Putting it all Together: Intact Forest Loss along National Roads in the Arc of Deforestation

Finally, we’ve introduced almost all the tools that we need to conduct some analysis on the drivers of intact forest degradation in Mato Grosso. Like we’ve already discussed a lot in the class, geospatial analysis is really all about chaining tools together in clever ways. That’s what we’ll be doing here.

It has been well documented that road construction has been a major force driving Amazonian deforestation. Here, we’re going to estimate the share of intact forest landscape degradation in Mato Grosso between 2000 and 2020 within 5 kilometers of a national road.

So here are the steps we need to take to make this calculation: * Create a buffer of 10 kilometers around the national roads in Mato Grosso. * Clip the ifl_change layer with buffer layer. * Compute the area in the resulting clipped layer. * Compute the area of the clipped region as a percentage of the total degraded area between 2000 and 2020.
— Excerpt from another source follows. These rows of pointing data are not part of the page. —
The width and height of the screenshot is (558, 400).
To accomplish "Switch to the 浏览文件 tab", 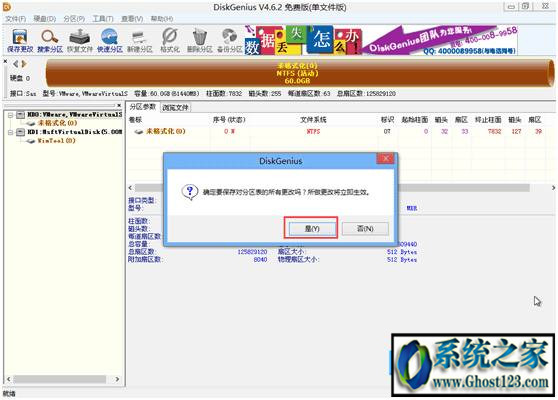I will pos(175,107).

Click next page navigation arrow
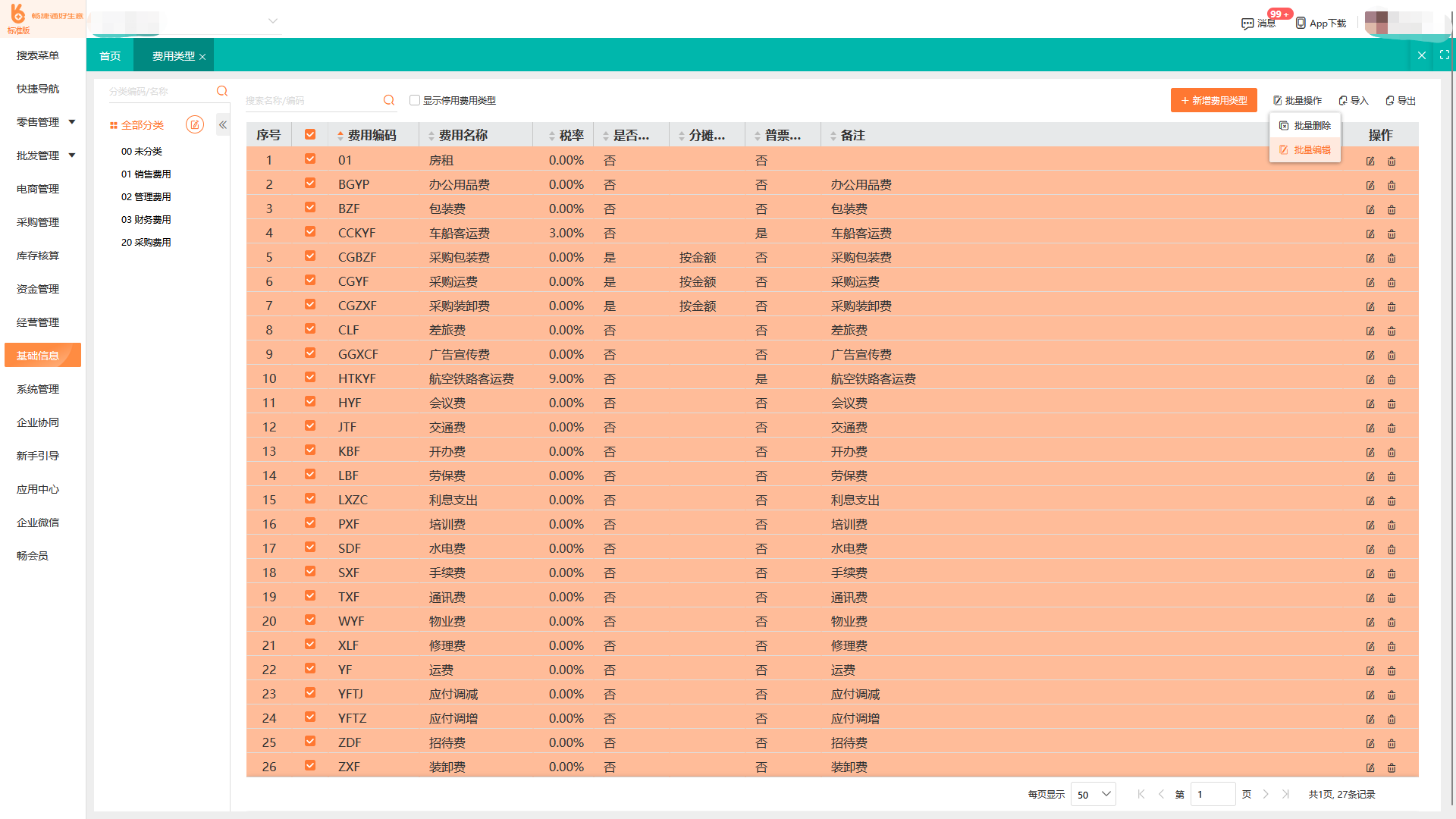coord(1262,795)
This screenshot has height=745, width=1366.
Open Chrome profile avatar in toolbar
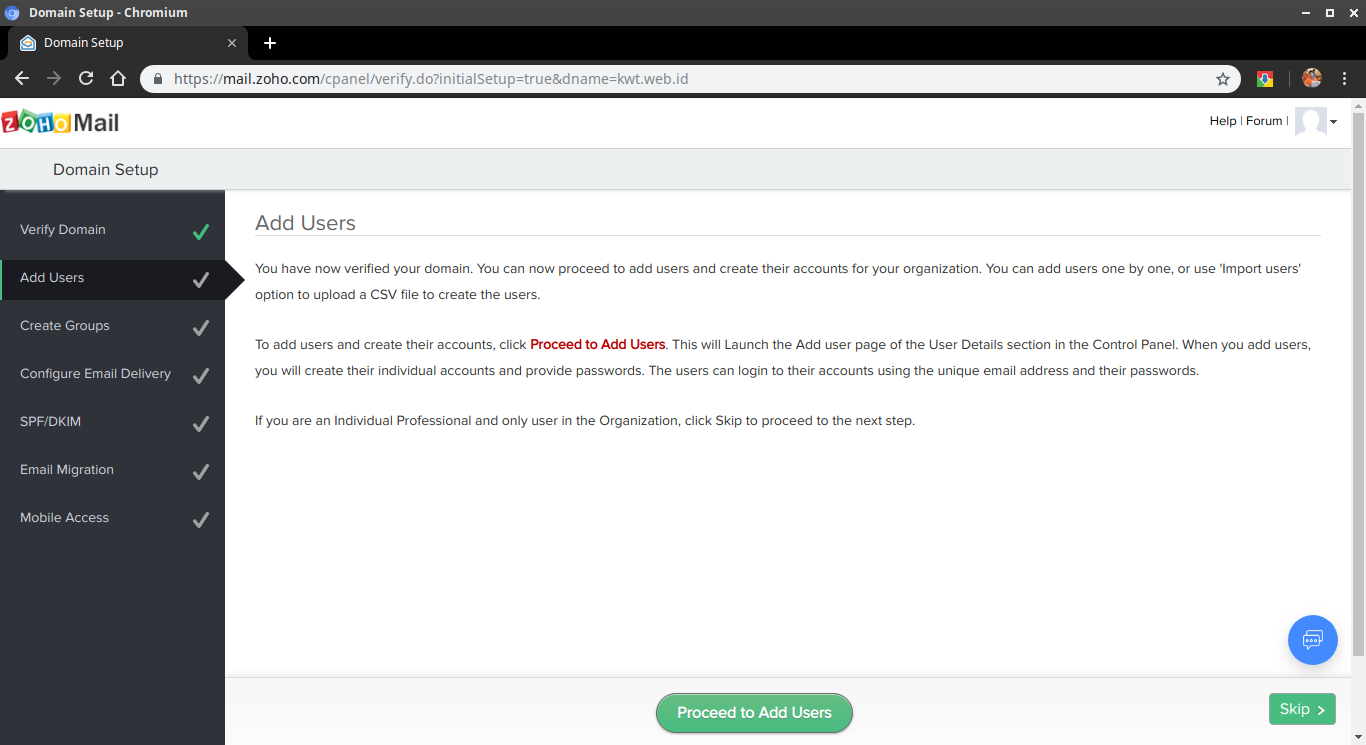1311,79
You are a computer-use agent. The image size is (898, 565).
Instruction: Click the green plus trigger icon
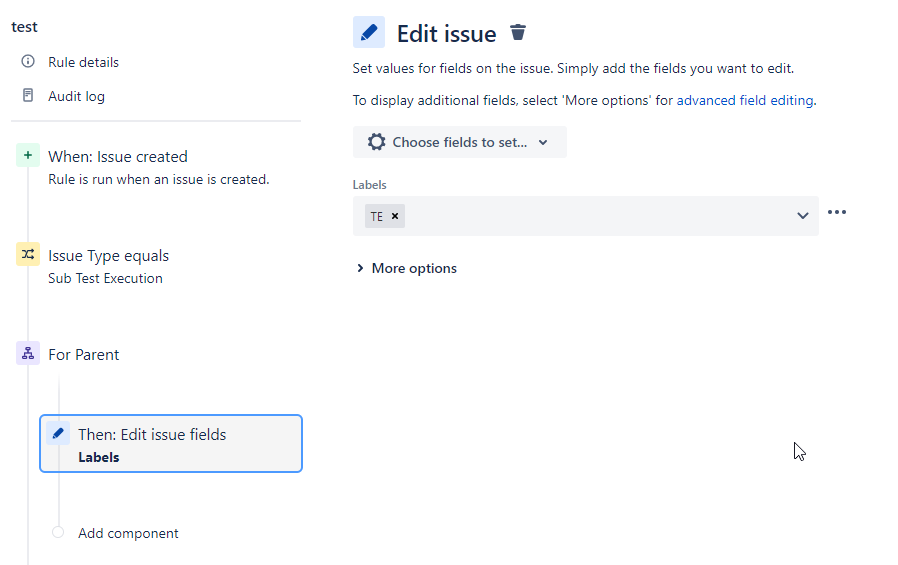pos(28,156)
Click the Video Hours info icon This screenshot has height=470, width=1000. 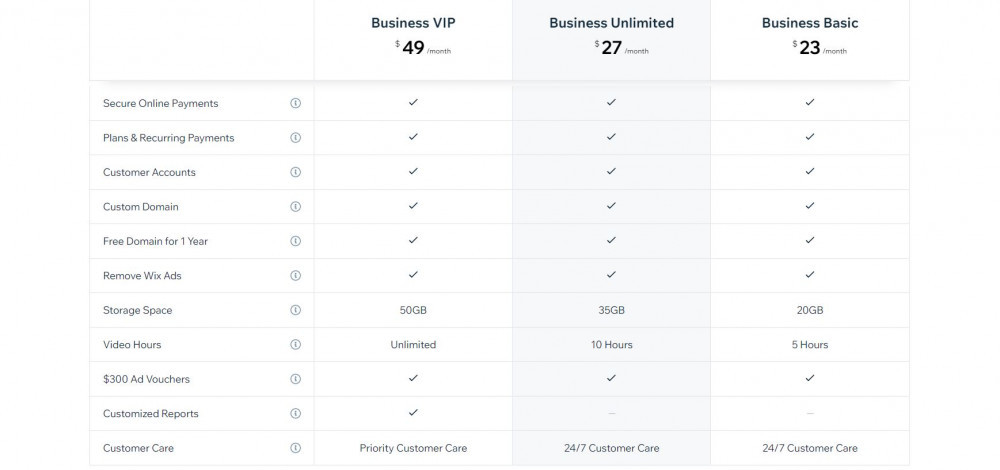coord(295,344)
Since the emphasis in this section is understanding the flow of the process, I’m going to limit my commentary to simply labeling what we’re doing at each step.
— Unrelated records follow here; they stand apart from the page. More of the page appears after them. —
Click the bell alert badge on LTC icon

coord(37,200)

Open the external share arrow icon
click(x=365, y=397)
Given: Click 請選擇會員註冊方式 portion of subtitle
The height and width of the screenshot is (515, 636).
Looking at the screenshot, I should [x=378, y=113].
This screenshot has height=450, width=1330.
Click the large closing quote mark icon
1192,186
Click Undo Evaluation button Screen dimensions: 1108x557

Create Buffer around National Roads

nat_road_buff <- st_buffer(nat_roads_mato, dist = 10000) |>  #remember units are in meters!
  st_union() #only need one buffer

plot(st_geometry(mato), col="beige")
plot(st_geometry(nat_road_buff), col="blue", add=TRUE)

Clip Intact Forest Change Area with Buffer

nat_road_ch <- ms_clip(target = ifl_change,
                       clip = st_as_sf(nat_road_buff), #had to add this in because rmapshaper wasn't recognizing the object type
                       remove_slivers = TRUE)

plot(st_geometry(mato), col="beige")
plot(st_geometry(nat_road_buff), col="blue", add=TRUE)
plot(st_geometry(nat_road_ch), col="red", add=TRUE)

Compute Area of Clipped Region

st_area(nat_road_ch) |>
  sum()/1000000
1605.53 [m^2]

Compute Percentage of Total Degraded Area

#Compute degraded area around national roads
road_area <- st_area(nat_road_ch) |>
  sum()

#Compute total degraded area
change_area <- ms_clip(ifl_change, mato) |>
  st_area() |>
  sum()

#Compute percentage
road_area/change_area*100
3.224186 [1]

So only about 3.2% of intact forest degradation in Mato Grosso between 2000 and 2020 took place within five kilometers of a national road. That seems surprising . . .

Final Tasks

Now it’s your turn to conduct some analysis.

Deliverable 5

Compute the share of total forest degradation that took place in indigenous territories in the Arc of Deforestation between 2000 and 2020. Then compute the share that took place within 5 kilometers of the boundary of indigenous territories (remember that you need to erase the area within indigenous territories in order to get just the buffer zone). Include all the code required to replicate your results.

Congratulations! You have completed this tutorial!